Recycler wants to give $100,000 to her.
By Raif Karerat
WASHINGTON, DC: A Silicon Valley recycling company is searching high and low for a woman who dropped off a vintage Apple I computer worth $200,000 so it can give her half of the proceeds garnered from selling it.
Clean Bay Area told KNTV the anonymous woman dropped off a couple of boxes with e-waste materials a month ago at its facility in Milpitas, Calif. A recent widower, the elderly woman had decided to clear out some of her husband’s old things from their garage.

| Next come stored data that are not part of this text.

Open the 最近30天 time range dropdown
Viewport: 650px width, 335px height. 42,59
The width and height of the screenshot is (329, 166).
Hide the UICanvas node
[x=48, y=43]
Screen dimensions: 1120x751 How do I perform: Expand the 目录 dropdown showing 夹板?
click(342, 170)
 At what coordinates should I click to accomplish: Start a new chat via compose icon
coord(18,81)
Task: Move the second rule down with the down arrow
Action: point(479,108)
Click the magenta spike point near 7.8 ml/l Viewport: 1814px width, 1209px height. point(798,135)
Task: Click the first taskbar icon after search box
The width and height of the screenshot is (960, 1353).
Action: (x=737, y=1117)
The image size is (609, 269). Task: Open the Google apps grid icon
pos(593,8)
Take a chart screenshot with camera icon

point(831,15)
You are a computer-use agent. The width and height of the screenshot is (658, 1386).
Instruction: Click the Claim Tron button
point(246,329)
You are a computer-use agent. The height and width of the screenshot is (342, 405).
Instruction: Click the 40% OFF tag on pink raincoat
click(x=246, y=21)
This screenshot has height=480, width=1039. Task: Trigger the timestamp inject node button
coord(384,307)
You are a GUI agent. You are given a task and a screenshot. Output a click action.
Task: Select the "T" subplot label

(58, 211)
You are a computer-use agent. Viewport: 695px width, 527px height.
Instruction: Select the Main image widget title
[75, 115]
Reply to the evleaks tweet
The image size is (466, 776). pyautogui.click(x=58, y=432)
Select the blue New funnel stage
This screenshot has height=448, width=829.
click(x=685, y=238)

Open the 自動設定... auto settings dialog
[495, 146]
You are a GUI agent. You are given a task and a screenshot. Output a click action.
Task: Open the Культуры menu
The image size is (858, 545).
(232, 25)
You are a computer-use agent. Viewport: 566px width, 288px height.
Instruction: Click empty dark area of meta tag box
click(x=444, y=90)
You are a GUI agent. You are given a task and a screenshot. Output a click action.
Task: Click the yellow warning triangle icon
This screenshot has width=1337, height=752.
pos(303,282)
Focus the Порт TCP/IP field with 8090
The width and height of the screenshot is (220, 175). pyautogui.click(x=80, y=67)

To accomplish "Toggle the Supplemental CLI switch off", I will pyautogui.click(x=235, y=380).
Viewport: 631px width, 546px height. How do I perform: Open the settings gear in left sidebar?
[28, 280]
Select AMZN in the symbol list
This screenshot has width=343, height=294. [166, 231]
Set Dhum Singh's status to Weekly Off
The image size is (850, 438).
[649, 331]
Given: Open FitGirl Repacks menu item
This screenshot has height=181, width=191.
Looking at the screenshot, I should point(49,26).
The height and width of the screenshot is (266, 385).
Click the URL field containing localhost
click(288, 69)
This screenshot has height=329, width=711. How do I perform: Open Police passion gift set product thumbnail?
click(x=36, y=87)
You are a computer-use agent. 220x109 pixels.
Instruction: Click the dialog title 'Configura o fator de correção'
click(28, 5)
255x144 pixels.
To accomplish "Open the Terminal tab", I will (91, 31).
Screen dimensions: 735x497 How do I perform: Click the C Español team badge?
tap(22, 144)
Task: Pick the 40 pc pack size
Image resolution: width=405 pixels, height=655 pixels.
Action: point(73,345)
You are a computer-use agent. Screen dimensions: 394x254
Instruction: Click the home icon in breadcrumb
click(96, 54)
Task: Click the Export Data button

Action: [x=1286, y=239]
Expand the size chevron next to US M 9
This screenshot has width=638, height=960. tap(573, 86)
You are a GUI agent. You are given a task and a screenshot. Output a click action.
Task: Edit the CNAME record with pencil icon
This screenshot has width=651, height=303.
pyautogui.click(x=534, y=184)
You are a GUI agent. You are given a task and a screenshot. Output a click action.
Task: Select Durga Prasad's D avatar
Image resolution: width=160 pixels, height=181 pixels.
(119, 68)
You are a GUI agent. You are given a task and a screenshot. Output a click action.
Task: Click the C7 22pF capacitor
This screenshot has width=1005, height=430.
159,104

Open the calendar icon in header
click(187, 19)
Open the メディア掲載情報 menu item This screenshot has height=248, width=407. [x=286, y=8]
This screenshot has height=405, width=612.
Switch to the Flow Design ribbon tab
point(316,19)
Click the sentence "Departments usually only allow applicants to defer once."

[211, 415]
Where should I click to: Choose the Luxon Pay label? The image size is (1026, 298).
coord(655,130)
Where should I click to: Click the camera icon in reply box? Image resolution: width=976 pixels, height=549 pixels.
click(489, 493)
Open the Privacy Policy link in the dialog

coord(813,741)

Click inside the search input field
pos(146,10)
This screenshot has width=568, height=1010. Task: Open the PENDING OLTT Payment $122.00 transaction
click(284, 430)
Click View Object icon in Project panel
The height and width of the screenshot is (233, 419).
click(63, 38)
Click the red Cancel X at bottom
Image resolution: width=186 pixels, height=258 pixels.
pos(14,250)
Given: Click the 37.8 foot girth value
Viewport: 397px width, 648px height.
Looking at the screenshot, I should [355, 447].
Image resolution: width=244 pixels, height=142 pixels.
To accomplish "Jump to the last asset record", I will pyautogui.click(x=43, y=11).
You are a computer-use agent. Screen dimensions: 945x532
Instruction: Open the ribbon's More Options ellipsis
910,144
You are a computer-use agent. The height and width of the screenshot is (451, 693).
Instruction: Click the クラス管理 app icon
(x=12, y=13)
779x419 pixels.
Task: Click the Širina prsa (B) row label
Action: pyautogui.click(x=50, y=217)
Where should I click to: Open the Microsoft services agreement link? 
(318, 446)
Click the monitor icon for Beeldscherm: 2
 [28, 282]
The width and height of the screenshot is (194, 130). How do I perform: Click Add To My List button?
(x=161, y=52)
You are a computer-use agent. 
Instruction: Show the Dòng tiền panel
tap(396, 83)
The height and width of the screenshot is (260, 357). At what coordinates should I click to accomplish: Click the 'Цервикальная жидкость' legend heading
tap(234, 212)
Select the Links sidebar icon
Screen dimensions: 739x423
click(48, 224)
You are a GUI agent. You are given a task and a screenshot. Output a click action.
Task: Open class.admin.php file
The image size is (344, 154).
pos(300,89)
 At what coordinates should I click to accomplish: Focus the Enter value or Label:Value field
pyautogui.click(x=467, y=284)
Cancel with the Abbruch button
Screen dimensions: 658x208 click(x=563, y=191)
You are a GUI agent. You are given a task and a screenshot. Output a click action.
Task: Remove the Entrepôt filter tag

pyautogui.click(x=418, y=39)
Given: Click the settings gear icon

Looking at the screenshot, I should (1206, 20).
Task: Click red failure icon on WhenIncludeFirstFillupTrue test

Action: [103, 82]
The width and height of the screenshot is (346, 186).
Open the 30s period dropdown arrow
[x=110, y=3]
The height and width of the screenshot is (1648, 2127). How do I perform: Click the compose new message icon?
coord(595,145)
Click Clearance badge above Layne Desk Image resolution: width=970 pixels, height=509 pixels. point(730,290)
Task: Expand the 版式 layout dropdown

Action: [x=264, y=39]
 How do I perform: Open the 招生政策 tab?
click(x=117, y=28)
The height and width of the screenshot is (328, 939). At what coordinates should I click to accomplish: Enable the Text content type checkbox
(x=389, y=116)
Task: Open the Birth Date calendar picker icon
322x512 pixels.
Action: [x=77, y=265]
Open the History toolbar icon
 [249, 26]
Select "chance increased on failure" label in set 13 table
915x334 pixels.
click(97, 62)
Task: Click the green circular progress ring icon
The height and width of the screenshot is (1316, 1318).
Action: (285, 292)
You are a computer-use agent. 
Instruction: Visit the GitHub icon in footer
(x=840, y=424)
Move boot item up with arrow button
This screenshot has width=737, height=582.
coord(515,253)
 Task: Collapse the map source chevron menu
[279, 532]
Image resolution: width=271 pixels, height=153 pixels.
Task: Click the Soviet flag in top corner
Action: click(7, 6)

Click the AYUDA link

She left a pile of boxes with the recycling firm without leaving her name, and a few weeks later the Apple I was discovered, one of only 200 first-generation computers built in 1976 by Steve Jobs and Steve Wozniak, according to the Los Angeles Times. At the time of its inception, the Apple I sold for $666.66.
Last year, an Apple I computer fetched $905,000 at an auction at Bonhams in New York — the highest price such a device has sold for, reported NBC News.
“We couldn’t believe our eyes, we thought it was fake. It was real,” Victor Gichun, CleanBayArea’s vice president, told NBC.
Gichun’s own mother died at age 54, and he remembers how his father suffered in the wake of the loss. Maybe, he remarked to the San Jose Mercury News, having some extra cash might help the woman in her grief.
To receive her $100,000 check, the mystery woman just needs to show up at the company’s warehouse at 1310 Piper Drive in Milpitas.
“To prove who she is,” Gichun told The Mercury News, “I just need to look at her.”